Nothing but a number belongs in the answer: the count of lines below that contain the word "logo".

── DATA FOR THIS EXERCISE

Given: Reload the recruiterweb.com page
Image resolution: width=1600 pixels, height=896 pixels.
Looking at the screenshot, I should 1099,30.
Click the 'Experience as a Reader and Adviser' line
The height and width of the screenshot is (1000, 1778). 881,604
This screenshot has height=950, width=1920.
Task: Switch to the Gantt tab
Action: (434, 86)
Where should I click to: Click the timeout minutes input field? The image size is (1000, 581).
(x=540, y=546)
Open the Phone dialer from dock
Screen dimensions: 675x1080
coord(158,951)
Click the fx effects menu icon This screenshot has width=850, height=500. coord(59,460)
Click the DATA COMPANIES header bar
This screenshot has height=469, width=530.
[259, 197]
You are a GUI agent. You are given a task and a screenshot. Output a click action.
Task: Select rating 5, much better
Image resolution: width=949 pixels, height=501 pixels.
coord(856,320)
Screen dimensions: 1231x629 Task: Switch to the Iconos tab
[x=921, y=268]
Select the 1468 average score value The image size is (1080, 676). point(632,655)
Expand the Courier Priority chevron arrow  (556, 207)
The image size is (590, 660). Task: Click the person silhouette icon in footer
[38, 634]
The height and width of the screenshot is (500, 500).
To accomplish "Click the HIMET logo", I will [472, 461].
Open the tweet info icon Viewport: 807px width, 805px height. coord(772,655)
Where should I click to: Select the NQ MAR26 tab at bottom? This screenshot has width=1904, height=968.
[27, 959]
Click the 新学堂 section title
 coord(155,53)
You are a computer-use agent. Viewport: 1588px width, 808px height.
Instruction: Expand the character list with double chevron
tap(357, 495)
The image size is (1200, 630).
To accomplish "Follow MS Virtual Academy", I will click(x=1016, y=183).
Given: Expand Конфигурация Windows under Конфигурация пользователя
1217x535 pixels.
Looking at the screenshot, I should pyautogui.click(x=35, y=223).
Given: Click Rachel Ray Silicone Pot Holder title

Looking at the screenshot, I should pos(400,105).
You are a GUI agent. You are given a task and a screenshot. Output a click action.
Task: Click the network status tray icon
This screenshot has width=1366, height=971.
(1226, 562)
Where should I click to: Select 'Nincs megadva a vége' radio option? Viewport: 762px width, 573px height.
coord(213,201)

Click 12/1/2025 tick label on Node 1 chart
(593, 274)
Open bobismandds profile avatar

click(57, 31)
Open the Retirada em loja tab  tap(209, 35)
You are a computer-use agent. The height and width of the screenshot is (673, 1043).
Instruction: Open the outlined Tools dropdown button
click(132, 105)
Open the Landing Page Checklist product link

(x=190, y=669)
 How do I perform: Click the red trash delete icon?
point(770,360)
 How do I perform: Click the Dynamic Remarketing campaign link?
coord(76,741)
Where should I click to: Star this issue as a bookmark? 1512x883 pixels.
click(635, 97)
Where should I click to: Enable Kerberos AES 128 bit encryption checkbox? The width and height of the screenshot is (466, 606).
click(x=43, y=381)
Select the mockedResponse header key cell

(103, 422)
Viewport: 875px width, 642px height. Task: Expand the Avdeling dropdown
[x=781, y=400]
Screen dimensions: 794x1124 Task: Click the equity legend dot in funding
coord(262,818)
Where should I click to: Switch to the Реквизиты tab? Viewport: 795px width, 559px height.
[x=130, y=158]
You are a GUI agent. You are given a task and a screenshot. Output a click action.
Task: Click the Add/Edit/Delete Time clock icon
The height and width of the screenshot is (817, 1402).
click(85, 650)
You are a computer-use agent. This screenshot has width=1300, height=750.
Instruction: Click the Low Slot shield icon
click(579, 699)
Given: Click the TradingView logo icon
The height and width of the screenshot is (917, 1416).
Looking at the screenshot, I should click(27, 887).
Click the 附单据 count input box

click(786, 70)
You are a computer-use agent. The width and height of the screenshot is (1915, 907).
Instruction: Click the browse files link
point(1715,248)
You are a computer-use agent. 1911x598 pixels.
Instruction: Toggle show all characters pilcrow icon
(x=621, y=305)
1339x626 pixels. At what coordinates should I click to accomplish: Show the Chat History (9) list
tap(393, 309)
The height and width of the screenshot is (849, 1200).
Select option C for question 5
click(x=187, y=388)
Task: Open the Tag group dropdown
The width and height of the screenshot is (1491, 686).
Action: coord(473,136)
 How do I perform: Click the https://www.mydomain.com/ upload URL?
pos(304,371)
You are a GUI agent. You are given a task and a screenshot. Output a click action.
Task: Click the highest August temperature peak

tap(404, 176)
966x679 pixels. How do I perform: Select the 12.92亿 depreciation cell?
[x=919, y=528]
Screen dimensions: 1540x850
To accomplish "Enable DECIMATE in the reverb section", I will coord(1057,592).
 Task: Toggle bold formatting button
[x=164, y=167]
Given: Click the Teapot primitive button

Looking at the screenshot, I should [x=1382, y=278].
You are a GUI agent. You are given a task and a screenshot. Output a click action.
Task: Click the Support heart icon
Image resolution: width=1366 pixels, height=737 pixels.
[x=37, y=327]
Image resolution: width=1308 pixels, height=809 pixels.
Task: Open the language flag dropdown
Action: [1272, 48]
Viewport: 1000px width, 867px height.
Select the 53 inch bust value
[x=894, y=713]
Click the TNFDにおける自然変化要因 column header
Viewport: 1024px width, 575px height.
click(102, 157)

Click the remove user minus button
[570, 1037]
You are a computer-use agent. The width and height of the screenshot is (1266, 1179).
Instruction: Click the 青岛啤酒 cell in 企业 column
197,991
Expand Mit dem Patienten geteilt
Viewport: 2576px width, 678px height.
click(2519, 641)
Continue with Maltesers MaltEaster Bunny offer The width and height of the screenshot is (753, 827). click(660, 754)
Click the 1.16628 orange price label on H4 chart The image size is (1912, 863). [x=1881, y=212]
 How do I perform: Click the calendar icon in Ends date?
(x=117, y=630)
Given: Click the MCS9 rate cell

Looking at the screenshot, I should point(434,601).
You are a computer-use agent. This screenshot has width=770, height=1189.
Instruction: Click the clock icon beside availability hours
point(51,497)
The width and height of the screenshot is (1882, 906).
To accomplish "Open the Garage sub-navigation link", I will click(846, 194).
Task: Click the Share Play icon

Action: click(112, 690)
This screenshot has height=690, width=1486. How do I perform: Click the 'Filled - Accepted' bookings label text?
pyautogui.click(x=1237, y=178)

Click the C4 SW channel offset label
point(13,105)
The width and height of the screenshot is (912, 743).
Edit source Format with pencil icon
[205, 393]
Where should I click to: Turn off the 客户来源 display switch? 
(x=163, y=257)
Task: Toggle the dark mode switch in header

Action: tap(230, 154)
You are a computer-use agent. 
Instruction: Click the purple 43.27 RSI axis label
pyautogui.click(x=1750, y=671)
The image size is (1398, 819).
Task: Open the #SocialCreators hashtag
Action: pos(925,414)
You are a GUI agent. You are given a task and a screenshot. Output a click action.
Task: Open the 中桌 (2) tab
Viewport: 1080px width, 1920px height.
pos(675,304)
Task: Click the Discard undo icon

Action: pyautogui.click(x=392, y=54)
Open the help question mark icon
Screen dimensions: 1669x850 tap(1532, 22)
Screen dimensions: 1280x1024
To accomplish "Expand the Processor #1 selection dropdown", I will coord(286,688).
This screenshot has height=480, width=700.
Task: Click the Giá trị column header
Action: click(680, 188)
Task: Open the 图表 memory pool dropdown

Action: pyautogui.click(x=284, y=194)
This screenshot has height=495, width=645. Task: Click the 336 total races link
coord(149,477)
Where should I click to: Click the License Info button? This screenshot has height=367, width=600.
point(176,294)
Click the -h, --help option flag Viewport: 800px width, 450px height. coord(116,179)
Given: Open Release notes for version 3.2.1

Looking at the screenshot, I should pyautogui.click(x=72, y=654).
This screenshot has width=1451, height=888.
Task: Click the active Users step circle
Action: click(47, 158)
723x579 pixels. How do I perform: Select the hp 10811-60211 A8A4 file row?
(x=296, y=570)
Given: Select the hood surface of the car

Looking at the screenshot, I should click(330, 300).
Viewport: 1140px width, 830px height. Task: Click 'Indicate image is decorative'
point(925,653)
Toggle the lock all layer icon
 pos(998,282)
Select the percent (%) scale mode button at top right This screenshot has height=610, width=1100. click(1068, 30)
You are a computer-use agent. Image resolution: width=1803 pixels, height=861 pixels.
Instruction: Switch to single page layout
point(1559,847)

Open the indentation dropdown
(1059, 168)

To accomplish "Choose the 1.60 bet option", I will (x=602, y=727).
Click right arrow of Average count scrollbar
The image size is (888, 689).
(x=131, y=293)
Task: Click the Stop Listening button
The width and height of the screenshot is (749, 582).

────

FINISHED TASK
2